SOURCE INFORMATION:
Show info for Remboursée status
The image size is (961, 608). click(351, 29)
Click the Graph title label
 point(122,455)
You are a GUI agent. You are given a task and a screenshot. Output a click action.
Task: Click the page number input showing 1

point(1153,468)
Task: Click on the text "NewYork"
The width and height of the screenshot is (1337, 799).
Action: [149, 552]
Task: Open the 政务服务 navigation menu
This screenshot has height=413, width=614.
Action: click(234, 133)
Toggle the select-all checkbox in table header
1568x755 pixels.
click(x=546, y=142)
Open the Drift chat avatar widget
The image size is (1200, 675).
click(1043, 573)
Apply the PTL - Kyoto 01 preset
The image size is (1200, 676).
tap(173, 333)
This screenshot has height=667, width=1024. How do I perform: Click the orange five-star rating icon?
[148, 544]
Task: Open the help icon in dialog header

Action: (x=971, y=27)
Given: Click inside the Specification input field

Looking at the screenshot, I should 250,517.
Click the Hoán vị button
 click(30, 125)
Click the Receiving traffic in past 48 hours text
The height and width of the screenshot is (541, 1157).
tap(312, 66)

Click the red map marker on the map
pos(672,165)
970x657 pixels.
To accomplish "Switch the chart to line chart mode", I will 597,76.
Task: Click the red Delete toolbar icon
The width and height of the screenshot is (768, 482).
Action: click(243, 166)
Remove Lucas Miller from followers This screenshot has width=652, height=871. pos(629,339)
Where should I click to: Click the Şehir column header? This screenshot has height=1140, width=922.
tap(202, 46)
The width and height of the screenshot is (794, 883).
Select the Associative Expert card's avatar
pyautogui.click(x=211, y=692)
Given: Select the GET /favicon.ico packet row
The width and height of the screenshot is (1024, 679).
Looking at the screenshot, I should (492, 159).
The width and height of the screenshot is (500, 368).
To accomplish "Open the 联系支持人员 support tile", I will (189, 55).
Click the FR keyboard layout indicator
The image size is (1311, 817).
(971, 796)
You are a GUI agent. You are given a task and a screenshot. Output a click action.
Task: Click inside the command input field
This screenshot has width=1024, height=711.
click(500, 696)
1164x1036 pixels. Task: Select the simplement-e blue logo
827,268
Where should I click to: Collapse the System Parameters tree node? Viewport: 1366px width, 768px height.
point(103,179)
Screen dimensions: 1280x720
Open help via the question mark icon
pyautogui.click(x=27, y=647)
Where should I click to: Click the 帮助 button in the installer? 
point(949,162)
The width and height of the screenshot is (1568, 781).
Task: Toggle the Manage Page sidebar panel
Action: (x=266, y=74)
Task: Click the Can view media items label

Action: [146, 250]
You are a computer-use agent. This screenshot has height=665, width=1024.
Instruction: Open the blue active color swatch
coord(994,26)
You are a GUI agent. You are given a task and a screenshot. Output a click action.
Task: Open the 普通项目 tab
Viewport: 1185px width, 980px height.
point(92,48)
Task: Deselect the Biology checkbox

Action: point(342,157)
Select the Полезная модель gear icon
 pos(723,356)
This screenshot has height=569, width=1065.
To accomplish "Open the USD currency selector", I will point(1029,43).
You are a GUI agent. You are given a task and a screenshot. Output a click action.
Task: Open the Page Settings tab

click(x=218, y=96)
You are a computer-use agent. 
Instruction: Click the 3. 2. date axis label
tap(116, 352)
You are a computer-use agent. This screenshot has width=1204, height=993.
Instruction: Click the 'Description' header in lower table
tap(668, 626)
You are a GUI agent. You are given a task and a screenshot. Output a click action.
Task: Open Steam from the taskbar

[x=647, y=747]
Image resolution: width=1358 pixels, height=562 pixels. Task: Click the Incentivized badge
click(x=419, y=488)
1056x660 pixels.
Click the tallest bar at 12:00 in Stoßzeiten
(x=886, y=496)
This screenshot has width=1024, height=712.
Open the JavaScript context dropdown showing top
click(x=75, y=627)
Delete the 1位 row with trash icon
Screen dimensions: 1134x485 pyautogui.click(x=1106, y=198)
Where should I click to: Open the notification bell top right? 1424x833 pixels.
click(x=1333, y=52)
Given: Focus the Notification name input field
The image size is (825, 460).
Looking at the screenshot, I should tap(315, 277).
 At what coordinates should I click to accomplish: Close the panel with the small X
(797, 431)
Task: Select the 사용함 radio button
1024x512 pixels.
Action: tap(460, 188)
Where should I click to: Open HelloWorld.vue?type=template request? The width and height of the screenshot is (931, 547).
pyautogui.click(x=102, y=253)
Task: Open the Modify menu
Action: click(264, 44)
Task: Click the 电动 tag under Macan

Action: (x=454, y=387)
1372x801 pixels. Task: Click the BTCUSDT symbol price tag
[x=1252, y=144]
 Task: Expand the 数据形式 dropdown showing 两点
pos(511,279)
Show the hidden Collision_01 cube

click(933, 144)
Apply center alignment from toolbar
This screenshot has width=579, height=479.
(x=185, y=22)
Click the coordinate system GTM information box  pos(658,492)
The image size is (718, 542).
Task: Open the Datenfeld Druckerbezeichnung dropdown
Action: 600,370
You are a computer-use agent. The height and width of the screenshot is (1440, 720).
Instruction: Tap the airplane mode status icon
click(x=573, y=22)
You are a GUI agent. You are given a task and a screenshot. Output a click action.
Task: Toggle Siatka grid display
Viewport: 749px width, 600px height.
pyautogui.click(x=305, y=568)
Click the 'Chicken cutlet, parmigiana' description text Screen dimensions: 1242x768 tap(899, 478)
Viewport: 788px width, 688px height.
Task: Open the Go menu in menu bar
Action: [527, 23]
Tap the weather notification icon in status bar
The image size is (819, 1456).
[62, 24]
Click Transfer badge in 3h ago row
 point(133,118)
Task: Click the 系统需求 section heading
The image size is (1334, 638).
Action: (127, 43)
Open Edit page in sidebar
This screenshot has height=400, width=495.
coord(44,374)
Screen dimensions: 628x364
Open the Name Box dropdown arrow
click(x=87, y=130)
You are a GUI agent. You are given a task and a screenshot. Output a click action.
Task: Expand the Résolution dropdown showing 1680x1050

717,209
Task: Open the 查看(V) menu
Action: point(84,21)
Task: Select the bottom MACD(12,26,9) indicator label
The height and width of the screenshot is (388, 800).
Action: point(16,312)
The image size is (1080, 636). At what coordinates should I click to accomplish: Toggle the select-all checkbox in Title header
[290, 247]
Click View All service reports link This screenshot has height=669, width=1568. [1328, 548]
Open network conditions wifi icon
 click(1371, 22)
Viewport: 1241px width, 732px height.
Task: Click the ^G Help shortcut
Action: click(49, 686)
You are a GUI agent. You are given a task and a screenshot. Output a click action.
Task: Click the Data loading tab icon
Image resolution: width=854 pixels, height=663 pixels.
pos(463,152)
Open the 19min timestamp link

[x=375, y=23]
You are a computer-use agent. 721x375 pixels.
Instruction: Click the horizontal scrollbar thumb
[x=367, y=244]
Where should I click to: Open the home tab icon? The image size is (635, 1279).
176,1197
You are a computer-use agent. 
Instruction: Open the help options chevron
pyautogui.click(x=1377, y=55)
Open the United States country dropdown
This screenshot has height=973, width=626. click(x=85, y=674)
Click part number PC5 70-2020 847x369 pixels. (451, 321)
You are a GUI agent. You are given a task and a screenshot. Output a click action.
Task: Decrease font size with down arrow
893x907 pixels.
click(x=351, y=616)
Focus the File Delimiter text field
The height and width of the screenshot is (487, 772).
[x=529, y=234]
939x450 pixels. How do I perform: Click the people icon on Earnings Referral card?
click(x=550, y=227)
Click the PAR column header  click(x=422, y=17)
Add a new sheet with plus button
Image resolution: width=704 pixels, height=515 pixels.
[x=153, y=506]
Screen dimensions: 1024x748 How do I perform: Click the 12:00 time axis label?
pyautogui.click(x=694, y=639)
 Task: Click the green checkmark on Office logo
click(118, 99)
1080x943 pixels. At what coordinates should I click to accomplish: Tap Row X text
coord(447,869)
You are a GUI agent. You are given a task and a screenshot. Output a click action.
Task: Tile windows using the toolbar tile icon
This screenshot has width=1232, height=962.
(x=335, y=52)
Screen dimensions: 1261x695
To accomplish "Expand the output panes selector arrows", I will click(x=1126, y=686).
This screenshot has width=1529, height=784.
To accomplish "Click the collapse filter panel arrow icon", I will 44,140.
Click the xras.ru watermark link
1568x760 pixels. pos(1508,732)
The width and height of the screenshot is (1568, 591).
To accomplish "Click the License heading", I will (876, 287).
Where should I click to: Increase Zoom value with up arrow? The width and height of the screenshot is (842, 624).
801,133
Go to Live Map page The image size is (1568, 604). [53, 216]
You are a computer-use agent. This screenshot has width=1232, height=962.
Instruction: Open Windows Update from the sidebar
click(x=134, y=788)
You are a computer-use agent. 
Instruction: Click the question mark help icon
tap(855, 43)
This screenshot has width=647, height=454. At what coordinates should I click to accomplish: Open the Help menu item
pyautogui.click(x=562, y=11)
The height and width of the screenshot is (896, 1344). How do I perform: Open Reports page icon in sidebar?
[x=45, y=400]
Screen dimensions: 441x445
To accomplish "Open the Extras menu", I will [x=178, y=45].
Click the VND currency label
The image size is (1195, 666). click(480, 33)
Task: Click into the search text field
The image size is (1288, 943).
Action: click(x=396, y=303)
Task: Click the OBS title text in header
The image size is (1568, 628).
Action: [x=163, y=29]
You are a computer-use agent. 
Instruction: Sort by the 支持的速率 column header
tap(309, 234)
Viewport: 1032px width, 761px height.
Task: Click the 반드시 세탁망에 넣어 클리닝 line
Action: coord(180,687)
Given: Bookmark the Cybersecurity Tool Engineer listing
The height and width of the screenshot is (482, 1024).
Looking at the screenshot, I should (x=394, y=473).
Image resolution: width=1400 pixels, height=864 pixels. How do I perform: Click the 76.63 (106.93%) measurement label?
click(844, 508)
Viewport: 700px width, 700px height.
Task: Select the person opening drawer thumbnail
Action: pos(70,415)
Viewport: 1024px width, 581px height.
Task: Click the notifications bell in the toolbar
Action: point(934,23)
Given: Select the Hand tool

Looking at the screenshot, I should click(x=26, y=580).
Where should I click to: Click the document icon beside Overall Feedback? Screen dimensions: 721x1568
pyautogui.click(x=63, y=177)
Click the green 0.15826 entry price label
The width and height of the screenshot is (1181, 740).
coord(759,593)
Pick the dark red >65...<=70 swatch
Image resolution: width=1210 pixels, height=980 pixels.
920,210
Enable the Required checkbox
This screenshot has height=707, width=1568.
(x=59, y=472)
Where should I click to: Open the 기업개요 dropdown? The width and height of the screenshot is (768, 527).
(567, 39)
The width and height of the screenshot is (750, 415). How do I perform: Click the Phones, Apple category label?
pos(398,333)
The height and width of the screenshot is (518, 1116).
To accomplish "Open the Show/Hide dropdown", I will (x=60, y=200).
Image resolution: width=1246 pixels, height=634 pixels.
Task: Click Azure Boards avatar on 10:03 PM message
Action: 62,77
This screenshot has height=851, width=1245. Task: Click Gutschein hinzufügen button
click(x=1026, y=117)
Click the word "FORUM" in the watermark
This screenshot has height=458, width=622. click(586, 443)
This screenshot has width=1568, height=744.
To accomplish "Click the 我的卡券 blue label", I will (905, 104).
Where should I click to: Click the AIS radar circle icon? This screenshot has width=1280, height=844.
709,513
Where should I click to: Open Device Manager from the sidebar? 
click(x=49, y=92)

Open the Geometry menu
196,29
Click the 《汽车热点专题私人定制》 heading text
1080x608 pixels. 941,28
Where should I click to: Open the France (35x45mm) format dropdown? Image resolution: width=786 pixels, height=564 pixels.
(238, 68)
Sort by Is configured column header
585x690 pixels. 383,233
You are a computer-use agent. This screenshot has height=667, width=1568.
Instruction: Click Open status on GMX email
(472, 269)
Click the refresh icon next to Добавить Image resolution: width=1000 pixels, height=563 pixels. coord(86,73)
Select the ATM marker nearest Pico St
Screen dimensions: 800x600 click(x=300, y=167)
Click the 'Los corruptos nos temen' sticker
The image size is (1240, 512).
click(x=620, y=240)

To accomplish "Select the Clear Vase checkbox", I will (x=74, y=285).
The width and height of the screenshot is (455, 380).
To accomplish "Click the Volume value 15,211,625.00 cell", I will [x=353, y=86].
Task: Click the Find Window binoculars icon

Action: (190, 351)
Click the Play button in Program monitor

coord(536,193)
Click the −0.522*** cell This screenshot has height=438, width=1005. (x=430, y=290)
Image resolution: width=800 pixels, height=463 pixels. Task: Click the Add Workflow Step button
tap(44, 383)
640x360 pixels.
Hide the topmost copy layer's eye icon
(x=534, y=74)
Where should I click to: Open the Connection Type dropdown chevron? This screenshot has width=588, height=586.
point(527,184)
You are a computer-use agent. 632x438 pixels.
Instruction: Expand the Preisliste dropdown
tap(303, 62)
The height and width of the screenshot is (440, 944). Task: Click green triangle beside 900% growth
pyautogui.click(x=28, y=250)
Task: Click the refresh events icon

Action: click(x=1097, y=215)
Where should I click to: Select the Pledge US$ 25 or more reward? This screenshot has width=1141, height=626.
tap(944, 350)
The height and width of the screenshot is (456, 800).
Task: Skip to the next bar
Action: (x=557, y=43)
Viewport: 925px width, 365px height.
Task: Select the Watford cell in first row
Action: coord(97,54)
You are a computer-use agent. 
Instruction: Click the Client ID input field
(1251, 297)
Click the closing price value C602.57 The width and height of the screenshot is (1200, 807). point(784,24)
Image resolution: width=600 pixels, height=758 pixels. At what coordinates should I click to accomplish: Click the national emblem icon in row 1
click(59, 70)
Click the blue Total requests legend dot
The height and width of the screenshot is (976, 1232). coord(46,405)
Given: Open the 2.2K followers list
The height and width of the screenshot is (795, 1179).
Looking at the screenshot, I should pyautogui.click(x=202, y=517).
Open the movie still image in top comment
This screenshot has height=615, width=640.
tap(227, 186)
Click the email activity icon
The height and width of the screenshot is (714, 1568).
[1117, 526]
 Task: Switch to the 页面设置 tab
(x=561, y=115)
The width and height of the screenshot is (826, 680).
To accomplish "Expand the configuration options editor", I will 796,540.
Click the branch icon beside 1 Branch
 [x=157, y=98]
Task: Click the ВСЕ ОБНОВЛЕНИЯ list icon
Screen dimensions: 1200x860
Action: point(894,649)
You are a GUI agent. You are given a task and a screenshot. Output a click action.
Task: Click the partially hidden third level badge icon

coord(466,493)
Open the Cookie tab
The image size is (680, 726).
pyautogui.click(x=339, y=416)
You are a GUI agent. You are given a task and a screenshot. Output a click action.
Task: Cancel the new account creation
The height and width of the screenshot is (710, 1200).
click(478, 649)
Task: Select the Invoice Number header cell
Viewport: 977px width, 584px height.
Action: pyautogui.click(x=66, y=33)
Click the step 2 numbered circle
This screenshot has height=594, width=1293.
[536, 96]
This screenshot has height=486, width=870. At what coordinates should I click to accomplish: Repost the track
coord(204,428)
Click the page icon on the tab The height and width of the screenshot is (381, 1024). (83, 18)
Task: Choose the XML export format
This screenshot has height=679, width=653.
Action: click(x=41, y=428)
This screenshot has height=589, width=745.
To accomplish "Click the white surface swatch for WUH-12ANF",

WHAT YOU SHOULD DO: In the listing above, each line with the word "followers" is to be copied out.

SOLUTION FOR THIS TASK:
Remove Lucas Miller from followers This screenshot has width=652, height=871. pos(629,339)
Given: Open the 2.2K followers list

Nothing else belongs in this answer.